(Dataset entries)
.....

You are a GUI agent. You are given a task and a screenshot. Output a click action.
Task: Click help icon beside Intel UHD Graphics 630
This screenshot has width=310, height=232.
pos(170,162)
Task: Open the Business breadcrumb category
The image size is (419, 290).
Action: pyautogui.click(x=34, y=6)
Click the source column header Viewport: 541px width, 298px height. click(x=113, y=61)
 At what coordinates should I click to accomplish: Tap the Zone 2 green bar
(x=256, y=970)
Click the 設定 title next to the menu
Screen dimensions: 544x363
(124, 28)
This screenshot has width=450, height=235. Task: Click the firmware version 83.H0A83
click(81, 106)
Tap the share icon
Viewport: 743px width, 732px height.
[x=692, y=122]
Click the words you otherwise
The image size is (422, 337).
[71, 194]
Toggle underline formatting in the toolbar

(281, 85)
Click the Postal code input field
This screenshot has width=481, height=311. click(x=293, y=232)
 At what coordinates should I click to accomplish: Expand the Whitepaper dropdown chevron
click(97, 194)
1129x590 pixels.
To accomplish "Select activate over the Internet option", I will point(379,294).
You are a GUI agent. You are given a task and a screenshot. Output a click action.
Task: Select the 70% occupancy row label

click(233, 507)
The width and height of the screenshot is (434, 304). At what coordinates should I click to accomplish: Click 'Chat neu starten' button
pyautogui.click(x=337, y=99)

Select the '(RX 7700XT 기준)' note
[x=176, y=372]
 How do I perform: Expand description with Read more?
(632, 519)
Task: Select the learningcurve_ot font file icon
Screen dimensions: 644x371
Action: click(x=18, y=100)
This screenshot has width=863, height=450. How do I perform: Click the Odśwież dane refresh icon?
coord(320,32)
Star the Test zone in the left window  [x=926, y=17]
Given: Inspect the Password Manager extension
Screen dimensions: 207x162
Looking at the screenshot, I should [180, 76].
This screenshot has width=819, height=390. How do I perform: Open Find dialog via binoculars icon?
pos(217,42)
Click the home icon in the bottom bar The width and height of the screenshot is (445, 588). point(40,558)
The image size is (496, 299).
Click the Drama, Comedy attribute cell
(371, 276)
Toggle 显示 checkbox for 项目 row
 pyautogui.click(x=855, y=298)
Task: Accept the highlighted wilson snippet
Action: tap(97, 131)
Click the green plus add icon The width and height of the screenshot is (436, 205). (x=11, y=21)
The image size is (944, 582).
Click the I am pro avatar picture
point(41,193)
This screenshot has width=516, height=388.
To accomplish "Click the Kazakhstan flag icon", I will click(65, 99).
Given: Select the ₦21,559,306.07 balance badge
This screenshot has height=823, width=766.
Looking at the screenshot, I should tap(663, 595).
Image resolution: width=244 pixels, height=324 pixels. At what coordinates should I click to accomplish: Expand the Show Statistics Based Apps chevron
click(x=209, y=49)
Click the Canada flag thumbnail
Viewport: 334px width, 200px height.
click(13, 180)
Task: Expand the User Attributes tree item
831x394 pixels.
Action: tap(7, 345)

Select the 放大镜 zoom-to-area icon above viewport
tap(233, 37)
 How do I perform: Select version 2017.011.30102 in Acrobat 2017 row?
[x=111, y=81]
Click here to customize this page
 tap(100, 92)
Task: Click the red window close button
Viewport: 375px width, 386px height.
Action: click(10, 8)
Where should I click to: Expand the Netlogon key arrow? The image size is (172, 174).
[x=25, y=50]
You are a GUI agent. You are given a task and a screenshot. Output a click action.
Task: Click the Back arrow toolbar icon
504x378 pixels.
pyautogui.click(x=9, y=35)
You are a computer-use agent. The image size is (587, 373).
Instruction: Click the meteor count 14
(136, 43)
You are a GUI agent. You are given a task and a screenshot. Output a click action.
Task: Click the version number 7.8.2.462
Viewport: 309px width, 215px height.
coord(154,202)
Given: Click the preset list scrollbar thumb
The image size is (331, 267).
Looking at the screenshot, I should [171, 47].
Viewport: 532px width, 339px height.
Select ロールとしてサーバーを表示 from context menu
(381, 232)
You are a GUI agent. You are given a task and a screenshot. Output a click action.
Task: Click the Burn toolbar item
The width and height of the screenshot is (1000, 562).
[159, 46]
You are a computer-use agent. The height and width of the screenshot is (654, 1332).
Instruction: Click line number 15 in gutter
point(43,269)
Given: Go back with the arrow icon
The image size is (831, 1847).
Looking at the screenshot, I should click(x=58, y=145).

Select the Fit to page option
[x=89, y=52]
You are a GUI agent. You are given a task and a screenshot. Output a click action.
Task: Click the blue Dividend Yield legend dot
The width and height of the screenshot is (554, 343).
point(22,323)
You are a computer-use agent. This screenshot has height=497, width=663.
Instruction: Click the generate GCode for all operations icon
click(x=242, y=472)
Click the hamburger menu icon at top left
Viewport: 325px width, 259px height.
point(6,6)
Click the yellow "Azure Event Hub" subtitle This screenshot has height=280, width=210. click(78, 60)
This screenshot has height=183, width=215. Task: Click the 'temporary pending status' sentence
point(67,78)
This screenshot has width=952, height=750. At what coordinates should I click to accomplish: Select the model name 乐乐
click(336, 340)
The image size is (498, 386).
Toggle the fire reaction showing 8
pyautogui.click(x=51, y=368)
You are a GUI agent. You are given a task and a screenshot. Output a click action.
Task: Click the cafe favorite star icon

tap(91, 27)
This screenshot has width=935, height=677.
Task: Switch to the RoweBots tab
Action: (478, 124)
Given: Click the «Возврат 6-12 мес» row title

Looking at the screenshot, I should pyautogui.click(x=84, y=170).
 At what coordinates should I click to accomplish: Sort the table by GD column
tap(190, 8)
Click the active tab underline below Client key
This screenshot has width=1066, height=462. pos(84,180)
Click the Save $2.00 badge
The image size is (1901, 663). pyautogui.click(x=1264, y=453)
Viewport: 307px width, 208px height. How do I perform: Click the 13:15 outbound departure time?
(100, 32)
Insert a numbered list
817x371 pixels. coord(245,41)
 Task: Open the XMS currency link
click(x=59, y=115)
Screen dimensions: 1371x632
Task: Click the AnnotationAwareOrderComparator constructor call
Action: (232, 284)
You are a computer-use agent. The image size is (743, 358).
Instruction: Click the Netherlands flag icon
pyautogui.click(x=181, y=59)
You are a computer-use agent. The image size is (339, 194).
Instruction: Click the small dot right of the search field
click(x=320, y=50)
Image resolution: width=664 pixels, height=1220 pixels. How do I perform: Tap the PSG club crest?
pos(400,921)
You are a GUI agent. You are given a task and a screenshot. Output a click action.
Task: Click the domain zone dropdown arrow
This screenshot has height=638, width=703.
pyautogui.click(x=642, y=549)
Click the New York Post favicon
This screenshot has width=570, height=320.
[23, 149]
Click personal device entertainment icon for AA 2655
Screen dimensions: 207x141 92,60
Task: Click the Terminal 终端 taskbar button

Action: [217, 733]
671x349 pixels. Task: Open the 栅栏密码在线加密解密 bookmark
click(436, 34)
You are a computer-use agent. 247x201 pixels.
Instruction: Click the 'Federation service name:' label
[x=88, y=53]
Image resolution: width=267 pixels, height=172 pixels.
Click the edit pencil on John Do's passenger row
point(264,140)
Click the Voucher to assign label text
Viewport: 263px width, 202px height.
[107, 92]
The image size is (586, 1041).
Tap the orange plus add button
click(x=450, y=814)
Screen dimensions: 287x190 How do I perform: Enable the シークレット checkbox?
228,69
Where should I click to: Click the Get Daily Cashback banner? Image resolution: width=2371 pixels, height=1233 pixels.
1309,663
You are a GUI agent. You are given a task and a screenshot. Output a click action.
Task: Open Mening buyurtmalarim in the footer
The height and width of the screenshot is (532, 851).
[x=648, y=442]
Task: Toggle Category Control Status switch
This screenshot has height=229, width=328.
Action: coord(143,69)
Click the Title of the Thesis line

.....

WHAT YOU WILL DO: Write out every line of the data exactly, leaving nothing out.

WORKED SOLUTION:
You are a GUI agent. You are given a task and a screenshot. Output a click action.
Task: Click help icon beside Intel UHD Graphics 630
This screenshot has width=310, height=232.
pos(170,162)
Task: Open the Business breadcrumb category
The image size is (419, 290).
Action: pyautogui.click(x=34, y=6)
Click the source column header Viewport: 541px width, 298px height. click(x=113, y=61)
 At what coordinates should I click to accomplish: Tap the Zone 2 green bar
(x=256, y=970)
Click the 設定 title next to the menu
Screen dimensions: 544x363
(124, 28)
This screenshot has width=450, height=235. Task: Click the firmware version 83.H0A83
click(81, 106)
Tap the share icon
Viewport: 743px width, 732px height.
[x=692, y=122]
Click the words you otherwise
The image size is (422, 337).
[71, 194]
Toggle underline formatting in the toolbar

(281, 85)
Click the Postal code input field
This screenshot has width=481, height=311. click(x=293, y=232)
 At what coordinates should I click to accomplish: Expand the Whitepaper dropdown chevron
click(97, 194)
1129x590 pixels.
To accomplish "Select activate over the Internet option", I will point(379,294).
You are a GUI agent. You are given a task and a screenshot. Output a click action.
Task: Select the 70% occupancy row label

click(233, 507)
The width and height of the screenshot is (434, 304). At what coordinates should I click to accomplish: Click 'Chat neu starten' button
pyautogui.click(x=337, y=99)

Select the '(RX 7700XT 기준)' note
[x=176, y=372]
 How do I perform: Expand description with Read more?
(632, 519)
Task: Select the learningcurve_ot font file icon
Screen dimensions: 644x371
Action: click(x=18, y=100)
This screenshot has width=863, height=450. How do I perform: Click the Odśwież dane refresh icon?
coord(320,32)
Star the Test zone in the left window  [x=926, y=17]
Given: Inspect the Password Manager extension
Screen dimensions: 207x162
Looking at the screenshot, I should [180, 76].
This screenshot has width=819, height=390. How do I perform: Open Find dialog via binoculars icon?
pos(217,42)
Click the home icon in the bottom bar The width and height of the screenshot is (445, 588). point(40,558)
The image size is (496, 299).
Click the Drama, Comedy attribute cell
(371, 276)
Toggle 显示 checkbox for 项目 row
 pyautogui.click(x=855, y=298)
Task: Accept the highlighted wilson snippet
Action: tap(97, 131)
Click the green plus add icon The width and height of the screenshot is (436, 205). (x=11, y=21)
The image size is (944, 582).
Click the I am pro avatar picture
point(41,193)
This screenshot has width=516, height=388.
To accomplish "Click the Kazakhstan flag icon", I will click(65, 99).
Given: Select the ₦21,559,306.07 balance badge
This screenshot has height=823, width=766.
Looking at the screenshot, I should tap(663, 595).
Image resolution: width=244 pixels, height=324 pixels. At what coordinates should I click to accomplish: Expand the Show Statistics Based Apps chevron
click(x=209, y=49)
Click the Canada flag thumbnail
Viewport: 334px width, 200px height.
click(13, 180)
Task: Expand the User Attributes tree item
831x394 pixels.
Action: tap(7, 345)

Select the 放大镜 zoom-to-area icon above viewport
tap(233, 37)
 How do I perform: Select version 2017.011.30102 in Acrobat 2017 row?
[x=111, y=81]
Click here to customize this page
 tap(100, 92)
Task: Click the red window close button
Viewport: 375px width, 386px height.
Action: click(10, 8)
Where should I click to: Expand the Netlogon key arrow? The image size is (172, 174).
[x=25, y=50]
You are a GUI agent. You are given a task and a screenshot. Output a click action.
Task: Click the Back arrow toolbar icon
504x378 pixels.
pyautogui.click(x=9, y=35)
You are a computer-use agent. The image size is (587, 373).
Instruction: Click the meteor count 14
(136, 43)
You are a GUI agent. You are given a task and a screenshot. Output a click action.
Task: Click the version number 7.8.2.462
Viewport: 309px width, 215px height.
coord(154,202)
Given: Click the preset list scrollbar thumb
The image size is (331, 267).
Looking at the screenshot, I should [171, 47].
Viewport: 532px width, 339px height.
Select ロールとしてサーバーを表示 from context menu
(381, 232)
You are a GUI agent. You are given a task and a screenshot. Output a click action.
Task: Click the Burn toolbar item
The width and height of the screenshot is (1000, 562).
[159, 46]
You are a computer-use agent. The height and width of the screenshot is (654, 1332).
Instruction: Click line number 15 in gutter
point(43,269)
Given: Go back with the arrow icon
The image size is (831, 1847).
Looking at the screenshot, I should click(x=58, y=145).

Select the Fit to page option
[x=89, y=52]
You are a GUI agent. You are given a task and a screenshot. Output a click action.
Task: Click the blue Dividend Yield legend dot
The width and height of the screenshot is (554, 343).
point(22,323)
You are a computer-use agent. This screenshot has height=497, width=663.
Instruction: Click the generate GCode for all operations icon
click(x=242, y=472)
Click the hamburger menu icon at top left
Viewport: 325px width, 259px height.
point(6,6)
Click the yellow "Azure Event Hub" subtitle This screenshot has height=280, width=210. click(78, 60)
This screenshot has height=183, width=215. Task: Click the 'temporary pending status' sentence
point(67,78)
This screenshot has width=952, height=750. At what coordinates should I click to accomplish: Select the model name 乐乐
click(336, 340)
The image size is (498, 386).
Toggle the fire reaction showing 8
pyautogui.click(x=51, y=368)
You are a GUI agent. You are given a task and a screenshot. Output a click action.
Task: Click the cafe favorite star icon

tap(91, 27)
This screenshot has width=935, height=677.
Task: Switch to the RoweBots tab
Action: (478, 124)
Given: Click the «Возврат 6-12 мес» row title

Looking at the screenshot, I should pyautogui.click(x=84, y=170).
 At what coordinates should I click to accomplish: Sort the table by GD column
tap(190, 8)
Click the active tab underline below Client key
This screenshot has width=1066, height=462. pos(84,180)
Click the Save $2.00 badge
The image size is (1901, 663). pyautogui.click(x=1264, y=453)
Viewport: 307px width, 208px height. How do I perform: Click the 13:15 outbound departure time?
(100, 32)
Insert a numbered list
817x371 pixels. coord(245,41)
 Task: Open the XMS currency link
click(x=59, y=115)
Screen dimensions: 1371x632
Task: Click the AnnotationAwareOrderComparator constructor call
Action: (232, 284)
You are a computer-use agent. The image size is (743, 358).
Instruction: Click the Netherlands flag icon
pyautogui.click(x=181, y=59)
You are a computer-use agent. The image size is (339, 194).
Instruction: Click the small dot right of the search field
click(x=320, y=50)
Image resolution: width=664 pixels, height=1220 pixels. How do I perform: Tap the PSG club crest?
pos(400,921)
You are a GUI agent. You are given a task and a screenshot. Output a click action.
Task: Click the domain zone dropdown arrow
This screenshot has height=638, width=703.
pyautogui.click(x=642, y=549)
Click the New York Post favicon
This screenshot has width=570, height=320.
[23, 149]
Click personal device entertainment icon for AA 2655
Screen dimensions: 207x141 92,60
Task: Click the Terminal 终端 taskbar button

Action: [217, 733]
671x349 pixels. Task: Open the 栅栏密码在线加密解密 bookmark
click(436, 34)
You are a computer-use agent. 247x201 pixels.
Instruction: Click the 'Federation service name:' label
[x=88, y=53]
Image resolution: width=267 pixels, height=172 pixels.
Click the edit pencil on John Do's passenger row
point(264,140)
Click the Voucher to assign label text
Viewport: 263px width, 202px height.
[107, 92]
The image size is (586, 1041).
Tap the orange plus add button
click(x=450, y=814)
Screen dimensions: 287x190 How do I perform: Enable the シークレット checkbox?
228,69
Where should I click to: Click the Get Daily Cashback banner? Image resolution: width=2371 pixels, height=1233 pixels.
1309,663
You are a GUI agent. You are given a task and a screenshot. Output a click action.
Task: Open Mening buyurtmalarim in the footer
The height and width of the screenshot is (532, 851).
[x=648, y=442]
Task: Toggle Category Control Status switch
This screenshot has height=229, width=328.
Action: coord(143,69)
Click the Title of the Thesis line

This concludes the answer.